Ma'ar is so angry and scared and upset and he wants to cry and he wants to run away and never come back and he has no idea what to actually do except, probably, stop talking.
"What if there was a famine and you needed a Gate to get food from far away and people were already dying of hunger - or a wildfire and people were dying of the smoke and you could scoop water out of a lake to put it out - or an earthquake and you could unbury people if you could use the people who were already crushed to death - me and Ma'ar are Adept-potential and can just use nodes but not everybody can -"
Ma'ar shoots her an incredibly grateful look and then focuses on calming himself down, which fortunately he has a lot of practice at doing.
The teacher is also attempting this. Classroom debates don't normally go this out of control. "I - hmm. I...suppose that isn't evil the way bloodpath bandit mages are, but... I don't know, I'd feel uncomfortable about living somewhere where that was something everyone thought it was okay to do? It'd - weaken the line against it. And then it could be tempting for mages to justify doing it even in circumstances where it wasn't as clear-cut."
"- I don't think so? Because people dying is still bad, I don't see how - that being allowed - would make anyone change their mind about that. It's just math. Whether it helps save more people or not."

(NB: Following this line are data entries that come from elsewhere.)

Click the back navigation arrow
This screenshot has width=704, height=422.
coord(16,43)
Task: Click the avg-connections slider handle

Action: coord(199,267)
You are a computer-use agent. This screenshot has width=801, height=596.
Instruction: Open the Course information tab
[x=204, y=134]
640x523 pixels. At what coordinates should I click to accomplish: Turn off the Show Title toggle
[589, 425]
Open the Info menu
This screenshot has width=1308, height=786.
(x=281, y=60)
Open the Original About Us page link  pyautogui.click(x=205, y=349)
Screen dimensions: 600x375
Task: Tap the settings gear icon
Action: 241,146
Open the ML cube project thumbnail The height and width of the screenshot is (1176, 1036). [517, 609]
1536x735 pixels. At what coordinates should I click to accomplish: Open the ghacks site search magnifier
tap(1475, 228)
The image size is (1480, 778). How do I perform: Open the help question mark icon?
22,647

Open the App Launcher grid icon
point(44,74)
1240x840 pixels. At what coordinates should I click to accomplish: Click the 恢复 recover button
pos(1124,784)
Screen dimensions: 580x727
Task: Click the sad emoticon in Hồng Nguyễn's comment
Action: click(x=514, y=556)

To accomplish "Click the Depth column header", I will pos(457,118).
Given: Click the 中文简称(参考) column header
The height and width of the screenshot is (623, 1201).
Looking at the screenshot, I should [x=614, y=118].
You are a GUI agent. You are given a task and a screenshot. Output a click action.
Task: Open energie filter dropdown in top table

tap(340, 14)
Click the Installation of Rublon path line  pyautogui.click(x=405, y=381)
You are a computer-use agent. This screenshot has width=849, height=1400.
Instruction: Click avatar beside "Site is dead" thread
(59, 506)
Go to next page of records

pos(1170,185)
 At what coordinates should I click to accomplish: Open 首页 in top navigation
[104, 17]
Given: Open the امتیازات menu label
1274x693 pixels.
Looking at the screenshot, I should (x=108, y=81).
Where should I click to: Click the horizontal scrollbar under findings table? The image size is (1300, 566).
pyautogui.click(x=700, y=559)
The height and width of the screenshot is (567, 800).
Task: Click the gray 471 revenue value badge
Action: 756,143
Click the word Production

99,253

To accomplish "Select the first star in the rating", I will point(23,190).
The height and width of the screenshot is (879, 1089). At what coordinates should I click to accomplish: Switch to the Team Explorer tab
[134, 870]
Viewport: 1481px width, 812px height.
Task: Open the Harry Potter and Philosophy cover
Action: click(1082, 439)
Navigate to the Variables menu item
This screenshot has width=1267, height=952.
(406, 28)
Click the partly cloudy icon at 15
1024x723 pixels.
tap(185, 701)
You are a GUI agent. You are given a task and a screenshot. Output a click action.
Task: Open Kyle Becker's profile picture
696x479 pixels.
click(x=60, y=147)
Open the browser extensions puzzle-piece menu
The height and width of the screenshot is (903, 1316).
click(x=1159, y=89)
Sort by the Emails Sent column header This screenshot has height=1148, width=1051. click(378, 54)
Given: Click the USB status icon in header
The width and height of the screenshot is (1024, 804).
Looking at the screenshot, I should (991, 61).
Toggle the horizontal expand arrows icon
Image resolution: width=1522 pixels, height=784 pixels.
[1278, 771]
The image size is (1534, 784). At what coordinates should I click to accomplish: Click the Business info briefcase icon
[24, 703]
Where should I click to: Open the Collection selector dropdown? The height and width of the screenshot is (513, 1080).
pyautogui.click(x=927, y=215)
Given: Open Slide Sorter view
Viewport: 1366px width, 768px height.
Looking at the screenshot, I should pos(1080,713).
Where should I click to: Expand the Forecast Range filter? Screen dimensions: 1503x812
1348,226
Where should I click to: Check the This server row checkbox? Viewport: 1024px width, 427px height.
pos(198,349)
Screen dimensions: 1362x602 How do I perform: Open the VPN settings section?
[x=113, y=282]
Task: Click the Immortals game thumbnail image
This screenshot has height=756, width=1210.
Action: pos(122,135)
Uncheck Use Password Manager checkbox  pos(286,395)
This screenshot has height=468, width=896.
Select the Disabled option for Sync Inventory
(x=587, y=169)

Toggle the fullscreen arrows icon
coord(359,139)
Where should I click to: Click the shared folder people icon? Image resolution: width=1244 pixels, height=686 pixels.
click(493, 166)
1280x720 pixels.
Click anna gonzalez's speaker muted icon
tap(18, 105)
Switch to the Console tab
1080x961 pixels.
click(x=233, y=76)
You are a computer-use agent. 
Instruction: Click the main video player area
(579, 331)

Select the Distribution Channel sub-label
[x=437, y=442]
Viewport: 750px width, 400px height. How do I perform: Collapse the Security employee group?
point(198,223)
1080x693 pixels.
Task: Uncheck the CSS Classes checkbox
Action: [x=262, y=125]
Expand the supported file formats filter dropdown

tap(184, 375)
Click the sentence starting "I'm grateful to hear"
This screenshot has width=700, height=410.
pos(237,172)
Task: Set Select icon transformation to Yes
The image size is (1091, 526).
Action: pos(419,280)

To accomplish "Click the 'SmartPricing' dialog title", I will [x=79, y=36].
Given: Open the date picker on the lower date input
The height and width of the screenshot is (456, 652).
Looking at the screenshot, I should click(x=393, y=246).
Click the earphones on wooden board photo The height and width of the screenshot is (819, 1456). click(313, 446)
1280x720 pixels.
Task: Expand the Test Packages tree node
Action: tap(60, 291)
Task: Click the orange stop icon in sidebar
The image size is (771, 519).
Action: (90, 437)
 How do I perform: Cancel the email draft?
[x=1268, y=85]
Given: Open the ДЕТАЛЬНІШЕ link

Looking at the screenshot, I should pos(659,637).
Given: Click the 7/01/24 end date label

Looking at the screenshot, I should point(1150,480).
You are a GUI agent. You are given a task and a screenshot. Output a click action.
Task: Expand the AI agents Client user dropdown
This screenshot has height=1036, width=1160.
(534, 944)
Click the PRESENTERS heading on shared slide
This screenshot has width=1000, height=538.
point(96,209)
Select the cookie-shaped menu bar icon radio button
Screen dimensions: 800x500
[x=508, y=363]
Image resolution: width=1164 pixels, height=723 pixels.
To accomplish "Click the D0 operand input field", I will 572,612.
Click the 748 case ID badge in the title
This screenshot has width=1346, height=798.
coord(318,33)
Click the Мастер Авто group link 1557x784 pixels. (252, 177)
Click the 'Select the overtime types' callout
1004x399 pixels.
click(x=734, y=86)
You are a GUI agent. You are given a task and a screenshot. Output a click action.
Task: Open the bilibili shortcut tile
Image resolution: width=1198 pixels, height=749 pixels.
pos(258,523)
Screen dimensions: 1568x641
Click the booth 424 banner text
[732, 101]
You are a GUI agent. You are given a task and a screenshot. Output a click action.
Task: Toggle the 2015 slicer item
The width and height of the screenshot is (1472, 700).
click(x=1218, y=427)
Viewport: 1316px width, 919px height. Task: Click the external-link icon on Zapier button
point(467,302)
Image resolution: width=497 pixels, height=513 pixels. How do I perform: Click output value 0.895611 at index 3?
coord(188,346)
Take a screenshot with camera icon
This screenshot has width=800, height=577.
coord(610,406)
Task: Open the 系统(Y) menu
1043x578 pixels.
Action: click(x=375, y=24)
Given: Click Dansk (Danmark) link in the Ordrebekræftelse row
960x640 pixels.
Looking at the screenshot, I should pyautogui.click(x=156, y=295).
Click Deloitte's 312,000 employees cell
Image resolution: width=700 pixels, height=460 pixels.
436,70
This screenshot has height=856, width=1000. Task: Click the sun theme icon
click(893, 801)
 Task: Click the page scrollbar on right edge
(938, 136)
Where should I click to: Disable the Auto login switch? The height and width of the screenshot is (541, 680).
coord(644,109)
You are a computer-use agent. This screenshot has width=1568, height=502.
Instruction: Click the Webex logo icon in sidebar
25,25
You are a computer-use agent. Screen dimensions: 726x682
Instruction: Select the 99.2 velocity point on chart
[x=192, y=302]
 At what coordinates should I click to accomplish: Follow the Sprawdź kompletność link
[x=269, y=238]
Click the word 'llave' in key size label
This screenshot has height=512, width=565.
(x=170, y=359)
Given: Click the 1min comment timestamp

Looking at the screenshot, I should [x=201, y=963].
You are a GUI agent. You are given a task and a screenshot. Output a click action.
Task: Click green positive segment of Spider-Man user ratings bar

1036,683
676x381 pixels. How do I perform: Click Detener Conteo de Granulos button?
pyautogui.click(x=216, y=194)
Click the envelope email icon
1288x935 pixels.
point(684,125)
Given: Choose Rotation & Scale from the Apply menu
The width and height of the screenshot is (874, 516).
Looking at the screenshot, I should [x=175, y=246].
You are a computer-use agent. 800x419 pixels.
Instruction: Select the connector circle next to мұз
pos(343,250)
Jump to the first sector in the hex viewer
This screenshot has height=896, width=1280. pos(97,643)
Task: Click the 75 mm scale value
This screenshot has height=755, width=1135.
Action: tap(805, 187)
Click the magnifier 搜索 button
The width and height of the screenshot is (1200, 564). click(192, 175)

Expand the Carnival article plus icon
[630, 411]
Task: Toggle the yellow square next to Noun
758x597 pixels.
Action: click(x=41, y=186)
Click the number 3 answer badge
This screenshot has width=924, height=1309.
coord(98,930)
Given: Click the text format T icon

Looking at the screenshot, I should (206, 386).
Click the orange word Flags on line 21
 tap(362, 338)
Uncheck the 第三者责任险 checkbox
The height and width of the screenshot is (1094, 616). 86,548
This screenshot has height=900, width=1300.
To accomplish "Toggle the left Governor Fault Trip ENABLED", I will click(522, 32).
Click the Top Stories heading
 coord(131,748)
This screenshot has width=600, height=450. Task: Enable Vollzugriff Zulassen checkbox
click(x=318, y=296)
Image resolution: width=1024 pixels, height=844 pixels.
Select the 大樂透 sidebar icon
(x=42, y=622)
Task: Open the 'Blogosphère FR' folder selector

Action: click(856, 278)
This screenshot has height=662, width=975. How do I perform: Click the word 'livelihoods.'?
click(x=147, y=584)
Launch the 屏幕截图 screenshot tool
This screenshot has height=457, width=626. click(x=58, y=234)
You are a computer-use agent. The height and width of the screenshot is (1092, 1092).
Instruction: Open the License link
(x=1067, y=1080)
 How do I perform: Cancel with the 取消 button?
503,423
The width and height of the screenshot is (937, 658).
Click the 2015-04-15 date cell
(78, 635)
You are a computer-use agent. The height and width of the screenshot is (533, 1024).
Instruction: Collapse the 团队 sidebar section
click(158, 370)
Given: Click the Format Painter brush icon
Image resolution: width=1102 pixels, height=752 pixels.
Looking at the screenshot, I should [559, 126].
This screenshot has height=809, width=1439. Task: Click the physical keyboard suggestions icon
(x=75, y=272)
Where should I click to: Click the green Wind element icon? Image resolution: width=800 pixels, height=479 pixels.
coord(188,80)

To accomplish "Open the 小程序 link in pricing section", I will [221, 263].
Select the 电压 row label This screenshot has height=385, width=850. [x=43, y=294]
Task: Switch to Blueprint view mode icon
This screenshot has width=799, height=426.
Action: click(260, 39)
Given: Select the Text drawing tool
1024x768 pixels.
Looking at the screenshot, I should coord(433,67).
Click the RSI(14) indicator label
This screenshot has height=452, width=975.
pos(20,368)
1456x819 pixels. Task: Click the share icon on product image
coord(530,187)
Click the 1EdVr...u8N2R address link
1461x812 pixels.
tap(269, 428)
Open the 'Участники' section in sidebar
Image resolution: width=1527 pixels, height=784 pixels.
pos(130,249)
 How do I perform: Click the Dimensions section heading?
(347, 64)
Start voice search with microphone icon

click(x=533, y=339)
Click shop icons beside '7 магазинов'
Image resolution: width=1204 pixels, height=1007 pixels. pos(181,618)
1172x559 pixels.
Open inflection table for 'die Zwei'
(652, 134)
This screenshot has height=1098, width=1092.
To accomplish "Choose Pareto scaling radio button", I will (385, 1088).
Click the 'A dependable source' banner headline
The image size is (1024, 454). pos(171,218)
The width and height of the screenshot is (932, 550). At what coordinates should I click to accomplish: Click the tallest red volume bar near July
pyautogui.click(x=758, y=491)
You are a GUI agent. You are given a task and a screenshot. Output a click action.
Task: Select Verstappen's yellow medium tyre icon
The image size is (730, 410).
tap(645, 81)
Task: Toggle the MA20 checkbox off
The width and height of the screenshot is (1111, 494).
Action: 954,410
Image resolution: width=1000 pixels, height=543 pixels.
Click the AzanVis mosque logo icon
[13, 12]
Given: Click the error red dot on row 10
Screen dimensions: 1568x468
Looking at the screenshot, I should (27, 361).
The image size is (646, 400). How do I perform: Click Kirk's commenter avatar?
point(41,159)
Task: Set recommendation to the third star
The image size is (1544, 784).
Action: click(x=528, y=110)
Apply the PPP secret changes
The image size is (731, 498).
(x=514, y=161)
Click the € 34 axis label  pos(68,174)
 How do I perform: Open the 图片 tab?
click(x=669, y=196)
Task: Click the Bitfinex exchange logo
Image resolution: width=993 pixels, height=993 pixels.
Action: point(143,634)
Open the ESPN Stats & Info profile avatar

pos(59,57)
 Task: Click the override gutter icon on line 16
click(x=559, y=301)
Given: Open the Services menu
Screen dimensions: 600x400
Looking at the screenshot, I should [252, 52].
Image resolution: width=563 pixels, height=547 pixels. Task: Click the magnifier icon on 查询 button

"I don't think it's just math - like, if you're in a terrible hurry to go save some people and somebody is... uh... asleep on the very narrow stairs between you and them... you don't fling them down the stairs even if that would be faster than waking them up, because you can't just attack random people for being asleep on the stairs. And it might be that it's better to spend the same amount of classroom time on learning to be more efficient in the first place than on learning to do emergency blood-magic, the math might work out that way, and maybe people would be scared if they heard that people learned blood-magic in school even if we were very careful about it because it's impossible to make everybody include all the details every time they repeat something they heard once, and maybe it actually is addictive and if people took it up me and Lionwind would be buried in addicts who constantly wanna kill people and need help with that..."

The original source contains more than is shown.